# WHAT TO PRODUCE
Update the data below by changing every "computer-use agent" to "screen-control agent" and leaving everything else unchanged.
>>>>>
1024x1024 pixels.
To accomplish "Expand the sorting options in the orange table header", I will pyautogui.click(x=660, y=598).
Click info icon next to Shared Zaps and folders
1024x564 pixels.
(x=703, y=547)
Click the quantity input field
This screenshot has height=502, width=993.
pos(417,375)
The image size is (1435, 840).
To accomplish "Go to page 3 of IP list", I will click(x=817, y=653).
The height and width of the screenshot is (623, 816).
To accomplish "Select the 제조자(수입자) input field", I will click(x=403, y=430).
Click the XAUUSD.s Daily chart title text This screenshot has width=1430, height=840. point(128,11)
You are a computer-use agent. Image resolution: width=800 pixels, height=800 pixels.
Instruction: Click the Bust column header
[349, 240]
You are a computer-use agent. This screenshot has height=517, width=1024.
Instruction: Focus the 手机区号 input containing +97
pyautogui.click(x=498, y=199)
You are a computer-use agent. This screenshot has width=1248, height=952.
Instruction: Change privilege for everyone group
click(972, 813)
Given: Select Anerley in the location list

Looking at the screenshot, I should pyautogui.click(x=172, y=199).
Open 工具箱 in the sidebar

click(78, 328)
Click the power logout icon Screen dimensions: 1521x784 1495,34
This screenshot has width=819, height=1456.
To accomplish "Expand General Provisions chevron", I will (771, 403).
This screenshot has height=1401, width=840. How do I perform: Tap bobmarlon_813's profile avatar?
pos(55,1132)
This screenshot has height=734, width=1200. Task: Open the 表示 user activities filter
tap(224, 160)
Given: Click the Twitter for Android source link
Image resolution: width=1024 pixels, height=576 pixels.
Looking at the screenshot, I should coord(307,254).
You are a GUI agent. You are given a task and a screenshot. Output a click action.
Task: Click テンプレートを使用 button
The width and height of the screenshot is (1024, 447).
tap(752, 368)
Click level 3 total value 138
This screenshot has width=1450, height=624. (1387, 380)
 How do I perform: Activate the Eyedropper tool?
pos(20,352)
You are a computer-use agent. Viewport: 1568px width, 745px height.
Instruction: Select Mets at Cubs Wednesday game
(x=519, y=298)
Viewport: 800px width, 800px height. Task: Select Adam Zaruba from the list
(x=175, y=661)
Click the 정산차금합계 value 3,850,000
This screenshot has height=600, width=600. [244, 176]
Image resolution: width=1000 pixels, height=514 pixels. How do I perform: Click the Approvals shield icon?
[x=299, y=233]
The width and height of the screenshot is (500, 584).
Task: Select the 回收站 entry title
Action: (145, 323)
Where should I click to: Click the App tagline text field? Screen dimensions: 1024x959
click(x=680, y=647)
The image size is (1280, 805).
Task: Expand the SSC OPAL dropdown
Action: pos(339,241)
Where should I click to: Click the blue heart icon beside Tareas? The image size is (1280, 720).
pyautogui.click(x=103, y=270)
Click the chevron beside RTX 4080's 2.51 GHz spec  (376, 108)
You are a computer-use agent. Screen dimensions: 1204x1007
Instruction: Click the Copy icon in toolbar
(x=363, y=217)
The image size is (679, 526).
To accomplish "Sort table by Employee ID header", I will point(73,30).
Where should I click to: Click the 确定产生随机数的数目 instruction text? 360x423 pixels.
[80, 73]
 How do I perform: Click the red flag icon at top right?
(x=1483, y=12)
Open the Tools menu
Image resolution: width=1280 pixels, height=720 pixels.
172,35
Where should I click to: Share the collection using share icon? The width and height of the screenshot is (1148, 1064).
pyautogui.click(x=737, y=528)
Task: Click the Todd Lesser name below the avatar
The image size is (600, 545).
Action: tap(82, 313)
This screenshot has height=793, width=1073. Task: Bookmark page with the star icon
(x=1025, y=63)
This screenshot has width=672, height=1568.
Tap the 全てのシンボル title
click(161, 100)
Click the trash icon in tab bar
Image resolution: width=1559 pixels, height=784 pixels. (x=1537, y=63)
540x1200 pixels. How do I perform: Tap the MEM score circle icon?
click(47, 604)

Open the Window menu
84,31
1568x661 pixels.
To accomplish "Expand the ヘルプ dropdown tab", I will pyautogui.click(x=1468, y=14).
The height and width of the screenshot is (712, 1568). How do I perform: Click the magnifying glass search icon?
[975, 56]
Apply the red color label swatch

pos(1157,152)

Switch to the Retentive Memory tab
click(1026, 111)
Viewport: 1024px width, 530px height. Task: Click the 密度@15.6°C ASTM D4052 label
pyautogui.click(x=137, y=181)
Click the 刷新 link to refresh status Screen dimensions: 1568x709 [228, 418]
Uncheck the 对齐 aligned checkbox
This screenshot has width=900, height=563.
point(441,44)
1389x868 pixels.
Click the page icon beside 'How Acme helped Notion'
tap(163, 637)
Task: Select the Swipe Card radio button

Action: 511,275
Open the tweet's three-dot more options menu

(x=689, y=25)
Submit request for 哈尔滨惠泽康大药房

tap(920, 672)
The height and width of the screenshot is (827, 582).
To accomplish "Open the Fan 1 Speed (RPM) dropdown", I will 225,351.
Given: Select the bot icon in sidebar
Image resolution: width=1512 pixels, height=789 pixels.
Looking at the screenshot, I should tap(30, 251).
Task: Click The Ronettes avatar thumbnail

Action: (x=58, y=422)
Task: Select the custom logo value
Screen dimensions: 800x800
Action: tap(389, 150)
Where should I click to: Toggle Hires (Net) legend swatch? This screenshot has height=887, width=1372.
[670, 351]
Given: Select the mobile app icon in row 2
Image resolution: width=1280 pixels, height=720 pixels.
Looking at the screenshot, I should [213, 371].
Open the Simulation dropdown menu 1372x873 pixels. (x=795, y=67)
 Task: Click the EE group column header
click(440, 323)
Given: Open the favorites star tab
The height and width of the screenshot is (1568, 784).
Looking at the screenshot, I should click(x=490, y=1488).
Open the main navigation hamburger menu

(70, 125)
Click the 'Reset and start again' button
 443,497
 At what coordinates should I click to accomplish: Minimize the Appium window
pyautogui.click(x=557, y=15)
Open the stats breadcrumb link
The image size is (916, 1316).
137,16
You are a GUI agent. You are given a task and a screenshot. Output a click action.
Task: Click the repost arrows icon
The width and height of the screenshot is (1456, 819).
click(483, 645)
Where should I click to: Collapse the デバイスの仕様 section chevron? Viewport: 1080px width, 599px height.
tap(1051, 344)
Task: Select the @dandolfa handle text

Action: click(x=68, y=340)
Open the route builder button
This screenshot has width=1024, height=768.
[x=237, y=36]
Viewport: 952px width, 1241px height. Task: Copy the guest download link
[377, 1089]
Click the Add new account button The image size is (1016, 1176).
<<<<<
# FINISHED EXERCISE
1024x1024 pixels.
To accomplish "Expand the sorting options in the orange table header", I will pyautogui.click(x=660, y=598).
Click info icon next to Shared Zaps and folders
1024x564 pixels.
(x=703, y=547)
Click the quantity input field
This screenshot has height=502, width=993.
pos(417,375)
The image size is (1435, 840).
To accomplish "Go to page 3 of IP list", I will click(x=817, y=653).
The height and width of the screenshot is (623, 816).
To accomplish "Select the 제조자(수입자) input field", I will click(x=403, y=430).
Click the XAUUSD.s Daily chart title text This screenshot has width=1430, height=840. point(128,11)
You are a screen-control agent. Image resolution: width=800 pixels, height=800 pixels.
Instruction: Click the Bust column header
[349, 240]
You are a screen-control agent. This screenshot has height=517, width=1024.
Instruction: Focus the 手机区号 input containing +97
pyautogui.click(x=498, y=199)
You are a screen-control agent. This screenshot has width=1248, height=952.
Instruction: Change privilege for everyone group
click(972, 813)
Given: Select Anerley in the location list

Looking at the screenshot, I should pyautogui.click(x=172, y=199).
Open 工具箱 in the sidebar

click(78, 328)
Click the power logout icon Screen dimensions: 1521x784 1495,34
This screenshot has width=819, height=1456.
To accomplish "Expand General Provisions chevron", I will (771, 403).
This screenshot has height=1401, width=840. How do I perform: Tap bobmarlon_813's profile avatar?
pos(55,1132)
This screenshot has height=734, width=1200. Task: Open the 表示 user activities filter
tap(224, 160)
Given: Click the Twitter for Android source link
Image resolution: width=1024 pixels, height=576 pixels.
Looking at the screenshot, I should coord(307,254).
You are a GUI agent. You are given a task and a screenshot. Output a click action.
Task: Click テンプレートを使用 button
The width and height of the screenshot is (1024, 447).
tap(752, 368)
Click level 3 total value 138
This screenshot has width=1450, height=624. (1387, 380)
 How do I perform: Activate the Eyedropper tool?
pos(20,352)
You are a screen-control agent. Viewport: 1568px width, 745px height.
Instruction: Select Mets at Cubs Wednesday game
(x=519, y=298)
Viewport: 800px width, 800px height. Task: Select Adam Zaruba from the list
(x=175, y=661)
Click the 정산차금합계 value 3,850,000
This screenshot has height=600, width=600. [244, 176]
Image resolution: width=1000 pixels, height=514 pixels. How do I perform: Click the Approvals shield icon?
[x=299, y=233]
The width and height of the screenshot is (500, 584).
Task: Select the 回收站 entry title
Action: (145, 323)
Where should I click to: Click the App tagline text field? Screen dimensions: 1024x959
click(x=680, y=647)
The image size is (1280, 805).
Task: Expand the SSC OPAL dropdown
Action: pos(339,241)
Where should I click to: Click the blue heart icon beside Tareas? The image size is (1280, 720).
pyautogui.click(x=103, y=270)
Click the chevron beside RTX 4080's 2.51 GHz spec  (376, 108)
You are a screen-control agent. Screen dimensions: 1204x1007
Instruction: Click the Copy icon in toolbar
(x=363, y=217)
The image size is (679, 526).
To accomplish "Sort table by Employee ID header", I will point(73,30).
Where should I click to: Click the 确定产生随机数的数目 instruction text? 360x423 pixels.
[80, 73]
 How do I perform: Click the red flag icon at top right?
(x=1483, y=12)
Open the Tools menu
Image resolution: width=1280 pixels, height=720 pixels.
172,35
Where should I click to: Share the collection using share icon? The width and height of the screenshot is (1148, 1064).
pyautogui.click(x=737, y=528)
Task: Click the Todd Lesser name below the avatar
The image size is (600, 545).
Action: tap(82, 313)
This screenshot has height=793, width=1073. Task: Bookmark page with the star icon
(x=1025, y=63)
This screenshot has width=672, height=1568.
Tap the 全てのシンボル title
click(161, 100)
Click the trash icon in tab bar
Image resolution: width=1559 pixels, height=784 pixels. (x=1537, y=63)
540x1200 pixels. How do I perform: Tap the MEM score circle icon?
click(47, 604)

Open the Window menu
84,31
1568x661 pixels.
To accomplish "Expand the ヘルプ dropdown tab", I will pyautogui.click(x=1468, y=14).
The height and width of the screenshot is (712, 1568). How do I perform: Click the magnifying glass search icon?
[975, 56]
Apply the red color label swatch

pos(1157,152)

Switch to the Retentive Memory tab
click(1026, 111)
Viewport: 1024px width, 530px height. Task: Click the 密度@15.6°C ASTM D4052 label
pyautogui.click(x=137, y=181)
Click the 刷新 link to refresh status Screen dimensions: 1568x709 [228, 418]
Uncheck the 对齐 aligned checkbox
This screenshot has width=900, height=563.
point(441,44)
1389x868 pixels.
Click the page icon beside 'How Acme helped Notion'
tap(163, 637)
Task: Select the Swipe Card radio button

Action: 511,275
Open the tweet's three-dot more options menu

(x=689, y=25)
Submit request for 哈尔滨惠泽康大药房

tap(920, 672)
The height and width of the screenshot is (827, 582).
To accomplish "Open the Fan 1 Speed (RPM) dropdown", I will 225,351.
Given: Select the bot icon in sidebar
Image resolution: width=1512 pixels, height=789 pixels.
Looking at the screenshot, I should tap(30, 251).
Task: Click The Ronettes avatar thumbnail

Action: (x=58, y=422)
Task: Select the custom logo value
Screen dimensions: 800x800
Action: tap(389, 150)
Where should I click to: Toggle Hires (Net) legend swatch? This screenshot has height=887, width=1372.
[670, 351]
Given: Select the mobile app icon in row 2
Image resolution: width=1280 pixels, height=720 pixels.
Looking at the screenshot, I should [213, 371].
Open the Simulation dropdown menu 1372x873 pixels. (x=795, y=67)
 Task: Click the EE group column header
click(440, 323)
Given: Open the favorites star tab
The height and width of the screenshot is (1568, 784).
Looking at the screenshot, I should click(x=490, y=1488).
Open the main navigation hamburger menu

(70, 125)
Click the 'Reset and start again' button
 443,497
 At what coordinates should I click to accomplish: Minimize the Appium window
pyautogui.click(x=557, y=15)
Open the stats breadcrumb link
The image size is (916, 1316).
137,16
You are a GUI agent. You are given a task and a screenshot. Output a click action.
Task: Click the repost arrows icon
The width and height of the screenshot is (1456, 819).
click(483, 645)
Where should I click to: Collapse the デバイスの仕様 section chevron? Viewport: 1080px width, 599px height.
tap(1051, 344)
Task: Select the @dandolfa handle text

Action: click(x=68, y=340)
Open the route builder button
This screenshot has width=1024, height=768.
[x=237, y=36]
Viewport: 952px width, 1241px height. Task: Copy the guest download link
[377, 1089]
Click the Add new account button The image size is (1016, 1176).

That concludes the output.